SOURCE MATERIAL
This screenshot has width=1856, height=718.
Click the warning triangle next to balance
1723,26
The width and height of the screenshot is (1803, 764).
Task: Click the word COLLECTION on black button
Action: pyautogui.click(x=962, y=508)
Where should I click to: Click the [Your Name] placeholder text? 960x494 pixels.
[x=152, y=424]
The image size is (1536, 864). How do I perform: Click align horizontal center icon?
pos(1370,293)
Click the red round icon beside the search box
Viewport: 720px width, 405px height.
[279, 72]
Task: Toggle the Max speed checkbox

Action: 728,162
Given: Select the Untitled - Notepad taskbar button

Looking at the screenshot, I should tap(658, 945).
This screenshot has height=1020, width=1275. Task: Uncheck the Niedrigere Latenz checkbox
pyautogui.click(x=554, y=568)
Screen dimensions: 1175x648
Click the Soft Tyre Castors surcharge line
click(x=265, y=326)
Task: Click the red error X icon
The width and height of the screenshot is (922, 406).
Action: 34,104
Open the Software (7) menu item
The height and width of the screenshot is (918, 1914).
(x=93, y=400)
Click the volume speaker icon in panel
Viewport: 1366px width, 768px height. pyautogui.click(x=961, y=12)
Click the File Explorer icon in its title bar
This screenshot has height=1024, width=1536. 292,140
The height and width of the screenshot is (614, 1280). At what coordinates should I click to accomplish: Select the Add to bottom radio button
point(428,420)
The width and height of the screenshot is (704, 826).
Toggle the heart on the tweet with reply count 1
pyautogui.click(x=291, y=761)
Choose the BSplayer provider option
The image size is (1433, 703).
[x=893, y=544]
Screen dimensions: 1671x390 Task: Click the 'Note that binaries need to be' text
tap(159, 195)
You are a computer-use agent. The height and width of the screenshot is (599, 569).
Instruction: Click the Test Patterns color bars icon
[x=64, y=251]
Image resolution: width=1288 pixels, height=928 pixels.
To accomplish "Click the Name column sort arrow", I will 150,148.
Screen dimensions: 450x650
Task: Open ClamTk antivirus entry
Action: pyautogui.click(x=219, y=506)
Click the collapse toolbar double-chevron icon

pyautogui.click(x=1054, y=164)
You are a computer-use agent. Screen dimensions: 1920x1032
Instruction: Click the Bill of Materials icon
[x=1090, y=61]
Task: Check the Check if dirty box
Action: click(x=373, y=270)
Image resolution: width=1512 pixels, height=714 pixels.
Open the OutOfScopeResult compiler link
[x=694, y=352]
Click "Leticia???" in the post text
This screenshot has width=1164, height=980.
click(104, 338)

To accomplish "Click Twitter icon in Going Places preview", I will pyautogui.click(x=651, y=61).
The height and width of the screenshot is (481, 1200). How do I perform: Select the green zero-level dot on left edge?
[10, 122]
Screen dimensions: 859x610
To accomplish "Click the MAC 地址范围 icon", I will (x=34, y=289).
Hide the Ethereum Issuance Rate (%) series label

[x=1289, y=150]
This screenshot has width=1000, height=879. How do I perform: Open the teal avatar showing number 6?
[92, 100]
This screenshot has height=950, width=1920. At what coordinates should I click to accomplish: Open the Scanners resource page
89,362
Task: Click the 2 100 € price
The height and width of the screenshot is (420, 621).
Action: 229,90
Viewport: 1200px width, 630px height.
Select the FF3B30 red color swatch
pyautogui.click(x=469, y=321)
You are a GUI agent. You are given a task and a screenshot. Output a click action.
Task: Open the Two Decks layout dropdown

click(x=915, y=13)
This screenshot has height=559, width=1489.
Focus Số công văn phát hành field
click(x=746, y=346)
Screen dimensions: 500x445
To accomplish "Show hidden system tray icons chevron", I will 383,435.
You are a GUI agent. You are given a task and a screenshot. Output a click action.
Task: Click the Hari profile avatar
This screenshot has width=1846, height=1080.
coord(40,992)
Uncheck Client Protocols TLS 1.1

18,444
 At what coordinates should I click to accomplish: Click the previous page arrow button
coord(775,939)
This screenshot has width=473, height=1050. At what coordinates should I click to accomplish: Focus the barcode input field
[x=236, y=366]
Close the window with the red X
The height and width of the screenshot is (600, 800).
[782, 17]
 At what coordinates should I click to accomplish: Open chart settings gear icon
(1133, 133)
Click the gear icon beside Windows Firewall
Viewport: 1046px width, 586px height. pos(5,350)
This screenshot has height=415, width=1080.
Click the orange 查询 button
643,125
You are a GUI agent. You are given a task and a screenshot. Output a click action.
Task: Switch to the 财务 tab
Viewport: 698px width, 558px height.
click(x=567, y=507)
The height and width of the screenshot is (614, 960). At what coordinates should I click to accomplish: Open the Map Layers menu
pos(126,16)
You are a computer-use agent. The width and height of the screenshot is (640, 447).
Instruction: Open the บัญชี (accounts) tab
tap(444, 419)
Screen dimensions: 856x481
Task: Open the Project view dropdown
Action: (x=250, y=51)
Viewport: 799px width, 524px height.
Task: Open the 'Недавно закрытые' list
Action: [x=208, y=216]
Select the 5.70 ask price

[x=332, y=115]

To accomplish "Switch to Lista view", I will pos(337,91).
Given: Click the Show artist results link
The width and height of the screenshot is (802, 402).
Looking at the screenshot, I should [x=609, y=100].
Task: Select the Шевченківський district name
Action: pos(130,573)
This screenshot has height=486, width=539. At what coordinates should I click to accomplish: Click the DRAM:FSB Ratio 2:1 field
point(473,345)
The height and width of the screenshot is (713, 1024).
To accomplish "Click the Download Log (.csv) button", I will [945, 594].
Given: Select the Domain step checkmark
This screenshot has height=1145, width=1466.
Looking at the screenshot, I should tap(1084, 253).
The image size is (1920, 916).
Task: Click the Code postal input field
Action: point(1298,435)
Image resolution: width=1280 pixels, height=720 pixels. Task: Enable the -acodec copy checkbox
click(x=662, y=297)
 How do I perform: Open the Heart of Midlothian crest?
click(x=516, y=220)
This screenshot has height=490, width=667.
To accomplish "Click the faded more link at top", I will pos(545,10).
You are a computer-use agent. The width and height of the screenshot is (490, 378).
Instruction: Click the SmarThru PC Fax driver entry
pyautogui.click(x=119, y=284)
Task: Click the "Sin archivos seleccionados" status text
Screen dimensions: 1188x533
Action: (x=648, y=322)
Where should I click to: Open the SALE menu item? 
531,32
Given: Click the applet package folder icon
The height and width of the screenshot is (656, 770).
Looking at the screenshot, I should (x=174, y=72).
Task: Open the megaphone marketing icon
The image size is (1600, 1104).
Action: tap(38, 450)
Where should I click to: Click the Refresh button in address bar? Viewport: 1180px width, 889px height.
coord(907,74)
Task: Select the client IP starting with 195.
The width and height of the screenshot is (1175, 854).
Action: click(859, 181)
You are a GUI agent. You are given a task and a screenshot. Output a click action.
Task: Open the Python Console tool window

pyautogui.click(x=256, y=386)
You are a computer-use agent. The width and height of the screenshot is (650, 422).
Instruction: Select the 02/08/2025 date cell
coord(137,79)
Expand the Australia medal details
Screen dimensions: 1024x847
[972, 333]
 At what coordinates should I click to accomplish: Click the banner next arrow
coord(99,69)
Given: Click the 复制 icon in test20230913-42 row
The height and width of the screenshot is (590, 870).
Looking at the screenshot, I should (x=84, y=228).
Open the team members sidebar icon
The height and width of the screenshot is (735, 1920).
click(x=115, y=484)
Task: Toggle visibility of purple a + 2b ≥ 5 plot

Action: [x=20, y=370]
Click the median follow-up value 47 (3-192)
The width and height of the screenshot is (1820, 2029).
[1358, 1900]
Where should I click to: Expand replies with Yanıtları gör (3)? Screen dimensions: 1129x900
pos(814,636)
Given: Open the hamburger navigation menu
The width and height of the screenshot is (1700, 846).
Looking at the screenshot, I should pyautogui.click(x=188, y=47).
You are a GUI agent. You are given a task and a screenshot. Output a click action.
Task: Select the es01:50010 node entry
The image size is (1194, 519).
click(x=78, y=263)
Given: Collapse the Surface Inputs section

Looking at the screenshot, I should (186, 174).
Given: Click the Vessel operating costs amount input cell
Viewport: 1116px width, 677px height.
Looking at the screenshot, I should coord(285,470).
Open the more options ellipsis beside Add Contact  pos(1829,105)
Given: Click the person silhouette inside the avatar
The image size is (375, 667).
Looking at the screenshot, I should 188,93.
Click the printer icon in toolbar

PROBLEM DESCRIPTION
If a line in the records includes the string "Switch", copy it.

ANSWER TO THE PROBLEM
Task: Switch to the 财务 tab
To accomplish "Switch to Lista view", I will pos(337,91).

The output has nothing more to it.